Pick out every line of the items below that contains the word "size", matching its case exactly.
Start
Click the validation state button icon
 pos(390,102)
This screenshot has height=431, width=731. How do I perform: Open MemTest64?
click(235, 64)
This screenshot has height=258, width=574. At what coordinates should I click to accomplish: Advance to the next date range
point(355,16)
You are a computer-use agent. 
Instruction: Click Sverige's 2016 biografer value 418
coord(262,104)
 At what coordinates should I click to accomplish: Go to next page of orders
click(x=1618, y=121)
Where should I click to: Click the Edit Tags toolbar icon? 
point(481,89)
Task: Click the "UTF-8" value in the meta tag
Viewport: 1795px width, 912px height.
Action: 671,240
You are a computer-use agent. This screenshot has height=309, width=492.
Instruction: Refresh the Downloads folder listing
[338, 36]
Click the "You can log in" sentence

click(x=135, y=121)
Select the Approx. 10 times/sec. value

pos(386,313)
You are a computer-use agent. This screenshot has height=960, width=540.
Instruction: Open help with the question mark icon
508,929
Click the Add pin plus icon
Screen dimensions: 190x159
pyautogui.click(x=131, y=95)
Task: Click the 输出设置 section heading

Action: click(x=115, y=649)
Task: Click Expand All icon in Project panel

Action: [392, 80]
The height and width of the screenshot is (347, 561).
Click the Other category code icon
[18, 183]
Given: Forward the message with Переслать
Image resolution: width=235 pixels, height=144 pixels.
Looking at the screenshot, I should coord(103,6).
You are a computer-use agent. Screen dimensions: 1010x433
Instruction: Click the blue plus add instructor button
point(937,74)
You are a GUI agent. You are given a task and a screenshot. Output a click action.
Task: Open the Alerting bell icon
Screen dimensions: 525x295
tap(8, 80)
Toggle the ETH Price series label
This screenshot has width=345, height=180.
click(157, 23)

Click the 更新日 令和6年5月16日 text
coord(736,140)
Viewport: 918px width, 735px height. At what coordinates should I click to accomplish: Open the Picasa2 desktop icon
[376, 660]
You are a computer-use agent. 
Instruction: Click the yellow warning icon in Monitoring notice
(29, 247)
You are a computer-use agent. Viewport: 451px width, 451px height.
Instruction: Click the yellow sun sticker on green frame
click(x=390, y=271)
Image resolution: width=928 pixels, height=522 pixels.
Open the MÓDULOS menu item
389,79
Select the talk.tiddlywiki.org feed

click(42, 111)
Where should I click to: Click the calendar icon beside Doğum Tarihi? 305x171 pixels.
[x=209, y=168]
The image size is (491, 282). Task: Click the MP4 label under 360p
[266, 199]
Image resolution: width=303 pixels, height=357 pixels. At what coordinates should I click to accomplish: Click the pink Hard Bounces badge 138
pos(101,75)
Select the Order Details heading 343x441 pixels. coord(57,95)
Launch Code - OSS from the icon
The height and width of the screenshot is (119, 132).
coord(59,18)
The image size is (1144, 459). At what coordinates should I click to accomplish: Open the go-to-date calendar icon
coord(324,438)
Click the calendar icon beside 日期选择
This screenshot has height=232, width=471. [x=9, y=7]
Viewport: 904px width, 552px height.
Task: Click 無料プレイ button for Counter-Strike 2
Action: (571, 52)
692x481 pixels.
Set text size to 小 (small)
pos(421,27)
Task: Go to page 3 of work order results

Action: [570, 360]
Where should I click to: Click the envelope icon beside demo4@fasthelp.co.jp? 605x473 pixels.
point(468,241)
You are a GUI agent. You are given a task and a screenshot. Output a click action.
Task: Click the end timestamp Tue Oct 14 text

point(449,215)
End
• **FINISHED EXERCISE**
The image size is (491, 282). Task: Click the MP4 label under 360p
The image size is (1144, 459). At what coordinates should I click to accomplish: Open the go-to-date calendar icon
Set text size to 小 (small)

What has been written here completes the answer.